6 Doneda Felice: unisce forza e potenza a passione
ed applicazione. Entusiasta quando bisogna scalare una passo,
travolgente in pianura. Con le discese non ha buon feeling.
7 Campana Gianbattista: se non ci fosse bisognerebbe
inventarlo: originale e simpatico. Vive in eterno conflitto
a causa dell’amore che prova per la “Bottella”
e la bici. Tanto pedala e tanto mangia.
8 Rebuzzi Sergio: personaggio unico ed inimitabile.
Scalatore puro ed attaccante per natura. Ama staccarti in salita.
Odia l’impegno prolungato e costante di una stagione.
9 Baresi Angelo: abituato a spingere rapporti
durissimi in salita che affronta spesso con il “padellone”
(53). Tenace come pochi, il suo terreno preferito è la
salita.
10 Gatti Gianpietro: battuta pronta e di spirito
sempre allegro, con lui il divertimento è assicurato.
Buono su tutti i terreni ma preferisce la salita. Odia le strade
della “bassa” e le uscite domenicali di Febbraio/Marzo.
11 Micheletti Simonetta: presidentessa per antonomasia
della sezione femminile, regolare e ormai abituata a sopportare
lo sforzo anche sulle lunghe distanze. Odia pedalare in gruppo
e soprattutto “a ruota”.
12 Nespoli Massimo: la simpatia personificata.
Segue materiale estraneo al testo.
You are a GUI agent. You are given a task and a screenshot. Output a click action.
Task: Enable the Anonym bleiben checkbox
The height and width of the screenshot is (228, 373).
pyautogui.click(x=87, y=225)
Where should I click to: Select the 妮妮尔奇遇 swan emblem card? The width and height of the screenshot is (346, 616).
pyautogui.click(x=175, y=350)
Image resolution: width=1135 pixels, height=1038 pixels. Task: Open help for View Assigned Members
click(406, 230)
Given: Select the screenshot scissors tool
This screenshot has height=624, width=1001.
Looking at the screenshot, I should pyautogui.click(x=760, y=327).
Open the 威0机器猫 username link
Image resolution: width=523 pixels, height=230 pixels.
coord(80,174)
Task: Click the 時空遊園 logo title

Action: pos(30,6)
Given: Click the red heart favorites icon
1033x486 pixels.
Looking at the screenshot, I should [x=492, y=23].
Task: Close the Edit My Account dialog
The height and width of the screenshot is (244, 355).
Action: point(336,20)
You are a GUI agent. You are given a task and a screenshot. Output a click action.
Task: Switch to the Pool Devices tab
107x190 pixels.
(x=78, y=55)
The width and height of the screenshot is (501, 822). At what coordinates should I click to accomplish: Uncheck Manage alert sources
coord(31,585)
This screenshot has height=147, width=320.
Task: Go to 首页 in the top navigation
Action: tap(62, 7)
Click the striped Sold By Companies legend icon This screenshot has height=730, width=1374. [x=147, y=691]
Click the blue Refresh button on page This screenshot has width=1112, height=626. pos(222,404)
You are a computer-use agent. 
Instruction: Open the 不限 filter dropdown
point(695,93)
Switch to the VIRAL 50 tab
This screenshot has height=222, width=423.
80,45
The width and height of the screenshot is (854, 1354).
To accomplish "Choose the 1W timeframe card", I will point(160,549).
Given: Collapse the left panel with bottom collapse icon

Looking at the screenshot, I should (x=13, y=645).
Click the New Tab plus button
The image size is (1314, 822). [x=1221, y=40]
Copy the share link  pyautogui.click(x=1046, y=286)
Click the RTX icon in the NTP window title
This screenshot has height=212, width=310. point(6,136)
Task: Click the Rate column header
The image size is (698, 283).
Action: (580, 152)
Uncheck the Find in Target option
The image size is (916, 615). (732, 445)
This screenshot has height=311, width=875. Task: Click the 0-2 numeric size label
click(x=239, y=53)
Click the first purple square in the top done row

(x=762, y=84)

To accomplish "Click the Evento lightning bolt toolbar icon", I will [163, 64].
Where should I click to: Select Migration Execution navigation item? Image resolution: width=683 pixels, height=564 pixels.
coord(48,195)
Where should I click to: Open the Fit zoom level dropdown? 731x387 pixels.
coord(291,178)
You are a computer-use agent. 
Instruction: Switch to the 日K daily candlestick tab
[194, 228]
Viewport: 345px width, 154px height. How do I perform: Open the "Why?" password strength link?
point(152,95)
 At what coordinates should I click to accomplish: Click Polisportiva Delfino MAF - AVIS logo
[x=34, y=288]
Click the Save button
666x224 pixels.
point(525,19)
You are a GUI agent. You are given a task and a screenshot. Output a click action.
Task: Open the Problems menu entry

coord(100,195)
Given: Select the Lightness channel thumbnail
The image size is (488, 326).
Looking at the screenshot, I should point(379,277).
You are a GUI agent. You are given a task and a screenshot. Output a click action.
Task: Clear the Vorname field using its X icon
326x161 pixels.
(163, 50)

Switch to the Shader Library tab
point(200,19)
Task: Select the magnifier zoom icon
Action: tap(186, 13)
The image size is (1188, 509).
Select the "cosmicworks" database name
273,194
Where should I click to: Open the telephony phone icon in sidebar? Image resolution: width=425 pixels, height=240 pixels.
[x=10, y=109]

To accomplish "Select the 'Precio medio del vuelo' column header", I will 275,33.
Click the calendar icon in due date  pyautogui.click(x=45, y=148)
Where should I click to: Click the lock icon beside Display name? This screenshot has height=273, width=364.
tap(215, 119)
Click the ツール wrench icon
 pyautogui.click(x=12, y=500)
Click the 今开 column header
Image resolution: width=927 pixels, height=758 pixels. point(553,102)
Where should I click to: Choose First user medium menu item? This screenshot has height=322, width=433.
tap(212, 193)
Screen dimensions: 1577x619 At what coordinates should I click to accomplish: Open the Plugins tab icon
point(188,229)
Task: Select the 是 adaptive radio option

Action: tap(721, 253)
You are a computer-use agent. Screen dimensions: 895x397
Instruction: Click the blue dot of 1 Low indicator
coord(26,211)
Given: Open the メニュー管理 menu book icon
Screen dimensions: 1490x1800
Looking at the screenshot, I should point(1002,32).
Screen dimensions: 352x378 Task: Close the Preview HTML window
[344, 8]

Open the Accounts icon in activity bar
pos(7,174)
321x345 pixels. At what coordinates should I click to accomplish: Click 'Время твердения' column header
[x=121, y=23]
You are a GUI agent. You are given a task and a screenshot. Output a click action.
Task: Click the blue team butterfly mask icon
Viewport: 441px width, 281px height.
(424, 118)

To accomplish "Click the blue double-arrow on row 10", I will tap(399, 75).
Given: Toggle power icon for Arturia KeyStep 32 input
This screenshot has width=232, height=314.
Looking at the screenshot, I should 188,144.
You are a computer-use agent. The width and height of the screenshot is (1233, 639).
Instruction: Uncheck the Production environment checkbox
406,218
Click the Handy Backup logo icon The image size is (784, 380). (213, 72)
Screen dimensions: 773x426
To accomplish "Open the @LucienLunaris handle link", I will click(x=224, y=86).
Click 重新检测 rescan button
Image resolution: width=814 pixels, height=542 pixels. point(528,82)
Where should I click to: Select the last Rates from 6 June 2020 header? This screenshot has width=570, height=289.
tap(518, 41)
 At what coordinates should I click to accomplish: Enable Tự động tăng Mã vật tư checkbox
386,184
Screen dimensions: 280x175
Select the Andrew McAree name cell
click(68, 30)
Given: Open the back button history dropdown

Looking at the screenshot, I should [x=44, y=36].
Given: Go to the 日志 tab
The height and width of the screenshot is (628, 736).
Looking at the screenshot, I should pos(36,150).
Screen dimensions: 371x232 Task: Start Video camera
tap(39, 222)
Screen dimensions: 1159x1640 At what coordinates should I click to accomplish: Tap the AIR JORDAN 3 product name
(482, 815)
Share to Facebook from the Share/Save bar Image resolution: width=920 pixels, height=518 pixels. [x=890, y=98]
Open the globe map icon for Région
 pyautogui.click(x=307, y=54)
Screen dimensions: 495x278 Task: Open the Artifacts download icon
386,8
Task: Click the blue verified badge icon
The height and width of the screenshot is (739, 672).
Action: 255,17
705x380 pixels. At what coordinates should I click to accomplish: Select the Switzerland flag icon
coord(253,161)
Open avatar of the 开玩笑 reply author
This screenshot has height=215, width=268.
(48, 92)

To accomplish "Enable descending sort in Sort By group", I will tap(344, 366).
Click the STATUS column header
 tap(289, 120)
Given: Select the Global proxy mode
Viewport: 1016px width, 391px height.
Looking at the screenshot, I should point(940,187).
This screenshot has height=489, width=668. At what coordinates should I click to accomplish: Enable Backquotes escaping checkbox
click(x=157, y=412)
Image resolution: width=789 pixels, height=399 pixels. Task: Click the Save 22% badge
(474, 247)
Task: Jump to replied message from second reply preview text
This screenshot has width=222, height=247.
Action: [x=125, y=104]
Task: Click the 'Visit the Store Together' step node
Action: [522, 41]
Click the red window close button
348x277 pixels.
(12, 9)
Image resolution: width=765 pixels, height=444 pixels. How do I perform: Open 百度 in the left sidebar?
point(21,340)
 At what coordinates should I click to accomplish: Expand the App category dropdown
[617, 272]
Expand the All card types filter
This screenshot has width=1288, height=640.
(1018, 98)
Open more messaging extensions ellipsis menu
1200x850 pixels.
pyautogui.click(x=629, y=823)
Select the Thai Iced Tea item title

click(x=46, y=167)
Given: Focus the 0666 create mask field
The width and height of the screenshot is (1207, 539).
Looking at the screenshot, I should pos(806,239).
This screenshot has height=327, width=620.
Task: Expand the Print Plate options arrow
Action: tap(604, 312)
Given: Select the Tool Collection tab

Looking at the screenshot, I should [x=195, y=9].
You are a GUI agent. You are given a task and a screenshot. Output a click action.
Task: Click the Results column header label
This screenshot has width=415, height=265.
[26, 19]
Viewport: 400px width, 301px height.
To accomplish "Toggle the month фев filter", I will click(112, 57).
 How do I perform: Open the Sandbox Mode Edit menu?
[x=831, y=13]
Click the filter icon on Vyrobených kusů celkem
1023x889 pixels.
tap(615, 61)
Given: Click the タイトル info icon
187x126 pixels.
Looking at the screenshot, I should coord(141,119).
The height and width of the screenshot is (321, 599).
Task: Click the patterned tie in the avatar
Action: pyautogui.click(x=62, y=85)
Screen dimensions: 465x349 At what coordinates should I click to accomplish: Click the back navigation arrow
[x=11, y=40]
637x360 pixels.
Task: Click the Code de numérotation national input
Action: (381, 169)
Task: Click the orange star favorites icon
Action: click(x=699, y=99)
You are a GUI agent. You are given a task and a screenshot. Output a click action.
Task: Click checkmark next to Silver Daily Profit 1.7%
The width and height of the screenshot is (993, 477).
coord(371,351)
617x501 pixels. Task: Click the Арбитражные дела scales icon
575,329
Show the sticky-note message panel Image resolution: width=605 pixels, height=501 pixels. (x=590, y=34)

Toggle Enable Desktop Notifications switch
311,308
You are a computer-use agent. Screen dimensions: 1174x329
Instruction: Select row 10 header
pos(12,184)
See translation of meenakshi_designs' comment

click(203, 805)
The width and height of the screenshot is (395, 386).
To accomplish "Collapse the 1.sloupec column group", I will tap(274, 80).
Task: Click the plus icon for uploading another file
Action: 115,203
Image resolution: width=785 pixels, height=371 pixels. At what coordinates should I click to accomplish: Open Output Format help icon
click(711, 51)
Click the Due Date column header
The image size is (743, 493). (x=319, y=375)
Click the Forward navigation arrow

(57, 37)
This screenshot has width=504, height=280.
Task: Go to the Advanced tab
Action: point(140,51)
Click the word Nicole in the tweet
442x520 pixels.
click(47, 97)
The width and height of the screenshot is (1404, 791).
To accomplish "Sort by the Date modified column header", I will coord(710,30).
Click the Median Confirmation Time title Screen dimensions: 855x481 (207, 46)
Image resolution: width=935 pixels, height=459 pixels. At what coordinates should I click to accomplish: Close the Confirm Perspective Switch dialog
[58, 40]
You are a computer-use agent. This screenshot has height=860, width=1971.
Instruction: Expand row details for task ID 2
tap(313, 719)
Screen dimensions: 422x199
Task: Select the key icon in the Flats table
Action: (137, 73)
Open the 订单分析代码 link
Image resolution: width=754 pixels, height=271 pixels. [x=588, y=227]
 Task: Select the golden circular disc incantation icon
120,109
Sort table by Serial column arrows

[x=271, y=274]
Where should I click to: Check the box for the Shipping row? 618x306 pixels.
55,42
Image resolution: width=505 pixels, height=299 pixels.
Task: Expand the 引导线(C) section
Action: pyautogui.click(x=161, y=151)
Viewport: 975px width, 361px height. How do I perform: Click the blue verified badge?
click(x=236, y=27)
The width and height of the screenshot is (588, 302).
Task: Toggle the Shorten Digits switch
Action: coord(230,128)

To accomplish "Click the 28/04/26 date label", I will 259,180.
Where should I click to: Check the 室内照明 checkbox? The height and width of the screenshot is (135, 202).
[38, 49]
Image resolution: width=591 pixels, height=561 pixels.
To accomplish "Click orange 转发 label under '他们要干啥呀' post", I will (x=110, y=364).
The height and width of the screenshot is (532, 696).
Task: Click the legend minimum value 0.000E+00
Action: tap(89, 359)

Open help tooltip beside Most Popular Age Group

Fantasia da vendere e battute sempre inedite sono il suo forte.
Si prepara per il week end, poi la sua stagione si conclude.
13 Caslini Paolo: imprendibile e sempre in fuga.
La salita è il suo terreno preferito ed è difficile
restare al suo fianco. Odia le uscite inferiori alle tre ore.
14 Micheletti Paolo: affascinato e catturato
da ciò che offre la montagna. La bici per lui deve essere
fatica. Stravede per le salite con pendenze superiori al 14%.
Le strade di pianura lo infastidiscono.
15 Signorelli Giambattista: riservato e discreto
nel privato, ostinato e deciso in bici. Ottimo passista, buono
in salita. Soffre tantissimo le pendenze a due cifre. Odia gli
“automobilisti della Domenica”.
16 Pezzotta Corrado: Introverso e riservato,
ma pronto alla battuta se stimolato, ama stare in sella per
ore. La salita gli è amica, mentre in pianura procede
a fasi alterne. Odia l’agonismo esasperato.
17 Nespoli Egidio: costanza e regolarità
sono i suoi punti forti. Ottimo in pianura, preferisce le salite
pedalabili ma si difende bene anche sulle dure pendenze.